Dataset items:
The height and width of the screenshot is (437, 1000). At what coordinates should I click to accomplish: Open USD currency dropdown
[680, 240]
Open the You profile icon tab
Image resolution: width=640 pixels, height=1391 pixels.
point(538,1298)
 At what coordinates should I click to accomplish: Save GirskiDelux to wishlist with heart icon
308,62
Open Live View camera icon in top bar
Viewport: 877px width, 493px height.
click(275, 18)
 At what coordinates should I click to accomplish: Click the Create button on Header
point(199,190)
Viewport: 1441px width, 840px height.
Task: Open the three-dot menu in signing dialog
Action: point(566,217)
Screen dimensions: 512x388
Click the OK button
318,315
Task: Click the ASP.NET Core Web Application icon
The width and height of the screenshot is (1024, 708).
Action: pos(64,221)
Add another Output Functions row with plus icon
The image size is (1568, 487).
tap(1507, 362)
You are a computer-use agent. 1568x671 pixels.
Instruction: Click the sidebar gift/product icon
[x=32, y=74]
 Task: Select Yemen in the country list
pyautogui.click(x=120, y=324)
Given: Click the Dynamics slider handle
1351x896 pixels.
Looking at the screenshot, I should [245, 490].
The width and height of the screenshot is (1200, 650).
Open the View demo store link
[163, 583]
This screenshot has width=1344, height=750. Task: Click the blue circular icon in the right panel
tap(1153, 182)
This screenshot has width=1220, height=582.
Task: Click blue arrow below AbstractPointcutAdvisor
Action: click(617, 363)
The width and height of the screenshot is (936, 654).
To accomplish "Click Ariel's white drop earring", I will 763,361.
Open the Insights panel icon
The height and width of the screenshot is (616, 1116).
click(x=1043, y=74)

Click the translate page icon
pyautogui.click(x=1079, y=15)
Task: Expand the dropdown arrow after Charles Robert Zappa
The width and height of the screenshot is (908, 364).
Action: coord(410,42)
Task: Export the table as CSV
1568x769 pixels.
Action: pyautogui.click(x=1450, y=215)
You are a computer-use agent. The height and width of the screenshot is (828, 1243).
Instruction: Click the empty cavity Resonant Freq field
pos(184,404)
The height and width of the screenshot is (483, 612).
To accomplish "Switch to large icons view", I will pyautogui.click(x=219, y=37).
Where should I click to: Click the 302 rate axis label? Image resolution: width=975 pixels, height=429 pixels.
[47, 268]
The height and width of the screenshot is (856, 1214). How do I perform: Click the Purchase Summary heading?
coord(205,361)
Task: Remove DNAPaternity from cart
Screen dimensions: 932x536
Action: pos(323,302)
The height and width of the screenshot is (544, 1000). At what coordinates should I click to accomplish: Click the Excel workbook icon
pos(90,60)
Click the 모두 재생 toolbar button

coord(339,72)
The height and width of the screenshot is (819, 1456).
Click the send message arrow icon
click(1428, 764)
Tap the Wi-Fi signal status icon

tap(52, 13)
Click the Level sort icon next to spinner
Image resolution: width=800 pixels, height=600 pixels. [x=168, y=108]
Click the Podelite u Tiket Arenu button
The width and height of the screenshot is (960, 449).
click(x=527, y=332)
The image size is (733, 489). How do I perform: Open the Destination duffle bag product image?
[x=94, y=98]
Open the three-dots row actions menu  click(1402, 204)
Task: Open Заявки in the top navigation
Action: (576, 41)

*THE PROBLEM:* Every line from the one containing "Click the send message arrow icon" to the end of the entries must be set down exactly, with none omitted and none added.

*WORKED SOLUTION:*
Click the send message arrow icon
click(1428, 764)
Tap the Wi-Fi signal status icon

tap(52, 13)
Click the Level sort icon next to spinner
Image resolution: width=800 pixels, height=600 pixels. [x=168, y=108]
Click the Podelite u Tiket Arenu button
The width and height of the screenshot is (960, 449).
click(x=527, y=332)
The image size is (733, 489). How do I perform: Open the Destination duffle bag product image?
[x=94, y=98]
Open the three-dots row actions menu  click(1402, 204)
Task: Open Заявки in the top navigation
Action: (576, 41)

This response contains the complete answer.